Becoming an Authentic Parent

My dad subscribes to a weekly reflection from the Henri Nouwen Society, and he forwarded the piece below. It arrived on a perfect day: Mike and I were feeling that we were failing in raising children who take personal responsibility and clean up after themselves. We felt that we were drowning in clutter and chaos.

It's helpful to read this message from someone who has gained perspective from raising children and seeing them out the door. I know that someday I will long for these days of clutter, chaos, and noise and desperately miss my children underfoot.

Another thing directing me back to PERSPECTIVE is the fact that a coworker of mine in Boise died earlier this week. She was 49 and died of a very aggressive cancer recurrence. She left behind two sons in their 20s who are now left bereft without her company. She was an amazing, positive, warm person, and she will truly be missed. Her death reminded me how important it is to cherish each moment of my blessed life.

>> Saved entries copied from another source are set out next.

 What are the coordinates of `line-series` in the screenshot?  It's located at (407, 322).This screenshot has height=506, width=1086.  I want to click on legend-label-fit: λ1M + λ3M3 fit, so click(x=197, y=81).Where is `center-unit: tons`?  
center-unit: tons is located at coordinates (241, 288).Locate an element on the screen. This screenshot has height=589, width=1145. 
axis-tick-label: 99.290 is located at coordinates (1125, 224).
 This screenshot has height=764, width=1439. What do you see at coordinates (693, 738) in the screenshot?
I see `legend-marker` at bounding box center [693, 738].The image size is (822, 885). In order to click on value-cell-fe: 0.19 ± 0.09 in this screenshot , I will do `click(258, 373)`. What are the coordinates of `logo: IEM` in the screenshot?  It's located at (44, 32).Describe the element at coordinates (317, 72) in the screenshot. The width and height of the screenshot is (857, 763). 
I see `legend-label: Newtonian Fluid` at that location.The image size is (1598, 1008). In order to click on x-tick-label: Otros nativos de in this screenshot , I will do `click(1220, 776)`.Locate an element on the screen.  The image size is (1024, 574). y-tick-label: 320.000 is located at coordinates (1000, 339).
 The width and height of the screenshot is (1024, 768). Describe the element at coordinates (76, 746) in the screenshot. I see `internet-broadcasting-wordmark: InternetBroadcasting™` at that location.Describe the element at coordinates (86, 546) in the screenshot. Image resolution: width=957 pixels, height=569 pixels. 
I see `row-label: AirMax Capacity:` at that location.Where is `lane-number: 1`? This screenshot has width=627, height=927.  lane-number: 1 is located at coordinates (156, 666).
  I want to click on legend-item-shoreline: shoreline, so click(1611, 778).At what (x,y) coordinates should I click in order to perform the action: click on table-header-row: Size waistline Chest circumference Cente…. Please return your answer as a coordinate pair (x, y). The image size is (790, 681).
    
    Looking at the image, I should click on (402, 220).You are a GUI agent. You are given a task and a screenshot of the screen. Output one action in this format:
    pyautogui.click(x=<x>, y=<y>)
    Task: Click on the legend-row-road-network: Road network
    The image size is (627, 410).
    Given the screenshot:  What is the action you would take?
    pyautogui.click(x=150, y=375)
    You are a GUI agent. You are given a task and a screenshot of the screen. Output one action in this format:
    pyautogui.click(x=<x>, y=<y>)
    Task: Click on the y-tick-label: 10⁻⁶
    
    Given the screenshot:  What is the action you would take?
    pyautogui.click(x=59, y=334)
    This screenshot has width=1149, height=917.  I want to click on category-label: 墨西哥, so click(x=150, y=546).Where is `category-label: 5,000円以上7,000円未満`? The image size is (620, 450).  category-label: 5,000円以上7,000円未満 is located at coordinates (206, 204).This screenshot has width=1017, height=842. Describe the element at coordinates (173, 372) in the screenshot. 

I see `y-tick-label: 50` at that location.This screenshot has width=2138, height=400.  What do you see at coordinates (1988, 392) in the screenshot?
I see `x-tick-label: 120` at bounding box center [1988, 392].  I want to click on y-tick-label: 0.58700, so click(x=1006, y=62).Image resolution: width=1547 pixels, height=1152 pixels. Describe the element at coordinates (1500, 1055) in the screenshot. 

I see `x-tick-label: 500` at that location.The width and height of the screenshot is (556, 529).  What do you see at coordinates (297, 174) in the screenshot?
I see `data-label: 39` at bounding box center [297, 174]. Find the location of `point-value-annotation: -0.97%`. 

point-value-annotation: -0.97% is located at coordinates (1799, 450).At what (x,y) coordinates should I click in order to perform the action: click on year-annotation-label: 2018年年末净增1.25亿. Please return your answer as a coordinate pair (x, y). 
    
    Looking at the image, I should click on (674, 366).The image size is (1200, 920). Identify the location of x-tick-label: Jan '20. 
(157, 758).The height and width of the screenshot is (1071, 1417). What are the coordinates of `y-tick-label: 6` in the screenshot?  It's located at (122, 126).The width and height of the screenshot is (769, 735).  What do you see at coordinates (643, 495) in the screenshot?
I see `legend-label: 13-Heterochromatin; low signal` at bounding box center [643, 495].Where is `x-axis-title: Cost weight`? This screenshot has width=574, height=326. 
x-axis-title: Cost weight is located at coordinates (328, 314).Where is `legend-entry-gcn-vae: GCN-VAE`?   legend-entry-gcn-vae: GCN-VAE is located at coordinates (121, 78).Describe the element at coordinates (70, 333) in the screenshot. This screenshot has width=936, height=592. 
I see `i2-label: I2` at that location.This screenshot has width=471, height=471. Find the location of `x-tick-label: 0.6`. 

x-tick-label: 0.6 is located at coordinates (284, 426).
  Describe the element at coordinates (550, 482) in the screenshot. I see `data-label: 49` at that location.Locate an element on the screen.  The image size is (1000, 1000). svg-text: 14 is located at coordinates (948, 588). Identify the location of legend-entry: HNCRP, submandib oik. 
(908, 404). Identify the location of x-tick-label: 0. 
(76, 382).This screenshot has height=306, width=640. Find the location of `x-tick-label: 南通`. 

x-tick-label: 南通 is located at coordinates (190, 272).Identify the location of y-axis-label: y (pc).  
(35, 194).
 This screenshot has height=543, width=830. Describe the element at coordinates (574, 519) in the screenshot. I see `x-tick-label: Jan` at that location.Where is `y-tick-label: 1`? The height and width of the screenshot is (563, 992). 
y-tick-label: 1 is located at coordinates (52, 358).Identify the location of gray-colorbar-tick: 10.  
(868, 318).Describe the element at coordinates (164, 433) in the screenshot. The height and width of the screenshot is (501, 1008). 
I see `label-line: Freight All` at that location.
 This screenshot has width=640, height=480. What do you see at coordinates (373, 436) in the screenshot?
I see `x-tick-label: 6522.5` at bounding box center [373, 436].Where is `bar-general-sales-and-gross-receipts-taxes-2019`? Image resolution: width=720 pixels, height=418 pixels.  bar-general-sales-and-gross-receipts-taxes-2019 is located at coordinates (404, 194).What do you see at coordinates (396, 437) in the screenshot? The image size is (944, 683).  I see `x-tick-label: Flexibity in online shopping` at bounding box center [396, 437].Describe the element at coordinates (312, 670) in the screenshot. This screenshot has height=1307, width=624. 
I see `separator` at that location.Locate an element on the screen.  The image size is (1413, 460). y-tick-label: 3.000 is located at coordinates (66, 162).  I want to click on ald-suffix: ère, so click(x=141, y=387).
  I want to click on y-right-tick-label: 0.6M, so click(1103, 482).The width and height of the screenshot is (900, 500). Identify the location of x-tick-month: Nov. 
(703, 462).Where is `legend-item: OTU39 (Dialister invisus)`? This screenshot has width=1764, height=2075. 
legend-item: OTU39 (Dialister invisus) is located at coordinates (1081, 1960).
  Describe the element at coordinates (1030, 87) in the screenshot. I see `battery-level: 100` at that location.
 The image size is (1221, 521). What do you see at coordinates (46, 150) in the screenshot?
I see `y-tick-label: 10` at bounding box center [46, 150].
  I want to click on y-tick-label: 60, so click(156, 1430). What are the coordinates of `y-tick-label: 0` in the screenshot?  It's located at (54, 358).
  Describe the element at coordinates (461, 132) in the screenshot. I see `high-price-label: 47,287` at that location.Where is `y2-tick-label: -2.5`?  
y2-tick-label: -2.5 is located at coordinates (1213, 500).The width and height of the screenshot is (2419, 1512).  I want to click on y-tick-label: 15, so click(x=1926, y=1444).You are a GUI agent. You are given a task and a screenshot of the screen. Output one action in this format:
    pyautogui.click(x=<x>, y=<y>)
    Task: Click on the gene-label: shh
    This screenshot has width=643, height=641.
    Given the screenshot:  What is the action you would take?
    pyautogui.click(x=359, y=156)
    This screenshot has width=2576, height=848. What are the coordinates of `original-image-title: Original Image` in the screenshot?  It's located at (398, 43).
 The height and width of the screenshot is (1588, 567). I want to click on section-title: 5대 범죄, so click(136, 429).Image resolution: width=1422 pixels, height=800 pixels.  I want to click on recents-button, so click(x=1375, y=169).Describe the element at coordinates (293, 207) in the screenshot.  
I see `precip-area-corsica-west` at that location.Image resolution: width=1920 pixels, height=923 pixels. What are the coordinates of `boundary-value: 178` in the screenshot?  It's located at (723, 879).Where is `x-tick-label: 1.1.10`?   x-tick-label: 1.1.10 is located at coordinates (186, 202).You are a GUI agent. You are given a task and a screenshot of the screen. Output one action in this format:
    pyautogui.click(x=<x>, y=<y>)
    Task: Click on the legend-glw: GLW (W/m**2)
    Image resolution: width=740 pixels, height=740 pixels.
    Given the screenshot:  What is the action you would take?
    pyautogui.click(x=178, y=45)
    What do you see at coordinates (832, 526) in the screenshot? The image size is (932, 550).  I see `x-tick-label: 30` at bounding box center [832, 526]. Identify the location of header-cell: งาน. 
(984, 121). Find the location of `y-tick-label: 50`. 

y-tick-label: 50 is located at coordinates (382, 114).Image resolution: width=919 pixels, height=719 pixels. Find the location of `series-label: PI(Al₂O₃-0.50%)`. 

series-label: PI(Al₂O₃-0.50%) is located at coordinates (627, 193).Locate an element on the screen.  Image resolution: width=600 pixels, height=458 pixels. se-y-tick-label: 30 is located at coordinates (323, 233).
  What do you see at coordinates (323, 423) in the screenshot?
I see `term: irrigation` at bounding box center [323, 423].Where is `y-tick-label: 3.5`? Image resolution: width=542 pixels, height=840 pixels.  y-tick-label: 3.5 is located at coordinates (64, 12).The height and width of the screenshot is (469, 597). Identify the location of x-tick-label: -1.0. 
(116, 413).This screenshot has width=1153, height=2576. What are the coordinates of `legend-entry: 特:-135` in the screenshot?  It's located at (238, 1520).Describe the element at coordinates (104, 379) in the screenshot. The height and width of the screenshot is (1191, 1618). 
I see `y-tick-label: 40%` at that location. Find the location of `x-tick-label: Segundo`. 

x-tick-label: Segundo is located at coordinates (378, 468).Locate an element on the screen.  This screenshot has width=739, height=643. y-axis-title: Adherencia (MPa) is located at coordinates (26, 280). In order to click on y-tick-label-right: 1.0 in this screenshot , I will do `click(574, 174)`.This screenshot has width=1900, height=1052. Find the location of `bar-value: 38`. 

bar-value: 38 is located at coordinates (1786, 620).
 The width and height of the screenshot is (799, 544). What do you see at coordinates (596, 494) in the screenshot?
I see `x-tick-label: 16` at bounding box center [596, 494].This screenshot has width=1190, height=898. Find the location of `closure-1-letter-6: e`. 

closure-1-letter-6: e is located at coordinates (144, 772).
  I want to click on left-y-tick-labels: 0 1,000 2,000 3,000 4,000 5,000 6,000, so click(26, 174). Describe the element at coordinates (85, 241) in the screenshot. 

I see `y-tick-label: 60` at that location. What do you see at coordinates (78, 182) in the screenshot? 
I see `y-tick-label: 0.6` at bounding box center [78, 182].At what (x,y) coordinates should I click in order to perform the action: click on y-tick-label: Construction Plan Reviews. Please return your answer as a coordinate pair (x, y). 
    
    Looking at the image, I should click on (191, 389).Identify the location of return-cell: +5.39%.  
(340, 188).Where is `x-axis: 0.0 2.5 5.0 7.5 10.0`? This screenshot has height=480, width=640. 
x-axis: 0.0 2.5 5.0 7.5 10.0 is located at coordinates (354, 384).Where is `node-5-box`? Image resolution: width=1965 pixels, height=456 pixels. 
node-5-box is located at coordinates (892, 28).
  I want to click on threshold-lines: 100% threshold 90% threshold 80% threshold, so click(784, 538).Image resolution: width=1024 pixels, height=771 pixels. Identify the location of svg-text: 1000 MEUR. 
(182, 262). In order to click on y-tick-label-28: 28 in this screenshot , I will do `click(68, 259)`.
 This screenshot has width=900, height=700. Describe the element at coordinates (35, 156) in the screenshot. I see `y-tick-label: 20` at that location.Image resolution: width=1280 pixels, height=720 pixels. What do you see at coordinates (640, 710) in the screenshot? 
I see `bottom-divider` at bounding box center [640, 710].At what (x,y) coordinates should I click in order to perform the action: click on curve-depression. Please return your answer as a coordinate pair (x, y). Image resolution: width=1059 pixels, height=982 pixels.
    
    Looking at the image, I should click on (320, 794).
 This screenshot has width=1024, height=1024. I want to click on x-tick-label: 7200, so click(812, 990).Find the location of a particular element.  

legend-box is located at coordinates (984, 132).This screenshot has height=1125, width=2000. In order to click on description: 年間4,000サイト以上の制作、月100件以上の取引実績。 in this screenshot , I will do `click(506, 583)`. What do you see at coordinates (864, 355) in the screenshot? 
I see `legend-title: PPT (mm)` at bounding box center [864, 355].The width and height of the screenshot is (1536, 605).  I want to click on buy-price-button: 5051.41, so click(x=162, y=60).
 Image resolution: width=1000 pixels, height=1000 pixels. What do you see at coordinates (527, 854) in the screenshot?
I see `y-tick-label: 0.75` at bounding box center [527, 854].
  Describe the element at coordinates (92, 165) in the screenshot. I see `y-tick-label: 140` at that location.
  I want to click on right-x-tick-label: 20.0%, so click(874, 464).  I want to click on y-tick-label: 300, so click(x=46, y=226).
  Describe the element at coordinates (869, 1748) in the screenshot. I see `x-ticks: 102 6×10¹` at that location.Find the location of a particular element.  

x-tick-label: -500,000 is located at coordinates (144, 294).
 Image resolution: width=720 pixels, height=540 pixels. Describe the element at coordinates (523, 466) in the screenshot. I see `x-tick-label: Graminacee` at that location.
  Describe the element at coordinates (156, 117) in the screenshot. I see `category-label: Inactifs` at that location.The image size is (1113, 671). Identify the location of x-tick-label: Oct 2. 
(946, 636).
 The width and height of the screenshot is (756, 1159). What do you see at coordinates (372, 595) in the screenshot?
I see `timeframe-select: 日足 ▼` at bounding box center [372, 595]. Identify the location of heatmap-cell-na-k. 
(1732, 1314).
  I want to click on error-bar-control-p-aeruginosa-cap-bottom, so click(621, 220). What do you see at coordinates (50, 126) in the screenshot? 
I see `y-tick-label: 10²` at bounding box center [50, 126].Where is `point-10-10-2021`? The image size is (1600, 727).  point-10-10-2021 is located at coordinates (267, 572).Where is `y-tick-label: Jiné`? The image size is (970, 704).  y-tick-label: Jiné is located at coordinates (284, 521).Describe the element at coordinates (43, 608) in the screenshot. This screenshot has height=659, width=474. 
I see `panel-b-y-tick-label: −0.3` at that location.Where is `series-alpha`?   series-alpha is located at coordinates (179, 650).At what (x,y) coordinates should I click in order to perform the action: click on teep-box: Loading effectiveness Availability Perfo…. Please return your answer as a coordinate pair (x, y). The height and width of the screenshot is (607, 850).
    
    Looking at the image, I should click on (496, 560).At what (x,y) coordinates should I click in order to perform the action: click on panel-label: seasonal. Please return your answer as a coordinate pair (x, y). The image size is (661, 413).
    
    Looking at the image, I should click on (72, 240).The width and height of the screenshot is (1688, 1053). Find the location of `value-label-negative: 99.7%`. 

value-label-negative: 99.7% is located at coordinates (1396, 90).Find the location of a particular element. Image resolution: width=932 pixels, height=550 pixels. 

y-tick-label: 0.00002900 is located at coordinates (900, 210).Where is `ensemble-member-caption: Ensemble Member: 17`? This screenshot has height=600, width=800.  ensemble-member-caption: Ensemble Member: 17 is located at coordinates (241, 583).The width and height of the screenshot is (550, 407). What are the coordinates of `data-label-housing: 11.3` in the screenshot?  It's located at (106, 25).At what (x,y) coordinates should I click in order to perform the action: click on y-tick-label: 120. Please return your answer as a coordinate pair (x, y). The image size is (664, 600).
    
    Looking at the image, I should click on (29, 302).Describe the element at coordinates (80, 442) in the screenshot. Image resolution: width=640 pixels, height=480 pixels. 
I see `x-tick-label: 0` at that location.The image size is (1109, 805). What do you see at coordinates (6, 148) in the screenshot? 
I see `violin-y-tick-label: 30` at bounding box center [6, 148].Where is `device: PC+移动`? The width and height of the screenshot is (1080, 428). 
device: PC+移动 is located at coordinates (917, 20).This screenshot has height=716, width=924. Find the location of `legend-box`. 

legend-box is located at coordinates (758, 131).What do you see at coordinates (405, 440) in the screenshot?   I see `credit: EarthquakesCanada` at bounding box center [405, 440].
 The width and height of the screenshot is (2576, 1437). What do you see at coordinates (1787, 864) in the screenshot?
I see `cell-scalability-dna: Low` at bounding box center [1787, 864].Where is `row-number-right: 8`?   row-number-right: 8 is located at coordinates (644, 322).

On the Journey to Becoming an Authentic Parent

At some point early on in our journey of raising four children, a friend gave Stephanie and me a sign, which ended up on our fridge door. It read, "Children Grow Up to Be the Love They Have Known." I used to read that sign often, but I did not really understand what it was calling me to until the children were all grown up!

While the kids were at home, it was a daily challenge to keep up with the physical and emotional demands of parenting, and I often got lost in the practicalities of family life and trying to do the right thing. So often, doing the right thing from my perspective was doing the wrong thing from my kids' perspective! We read parenting books, tried to do things differently from our parents, made conscious choices to do this or not buy that, but nonetheless there were the typical family arguments, breakages, hurts and pains.

Now that our children are no longer at home and are finding their own way in the world, I realize that all the details that seemed so important at the time, that caused worry and dissension, are finally not so important. What the kids remember most, what shaped their lives most profoundly, were the family moments when they felt loved and safe and the apples of our eyes. Now when we play the game "Remember when . . . ," the things the kids talk about are the small but intimate times when we were a family, the times they knew they were loved.

- JOE VORSTERMANS is a husband and father of four adult children, director of Intercordia Canada, a university-level, engaged-learning program inspired by L'Arche (a faith community for disabled adults)

Thanks, Joe, for reminding me yet again that the memories we create with our kids and the love we share are far more important than how clean our house is, or how many educational enrichment activities they have, or whether others think our children are well behaved enough.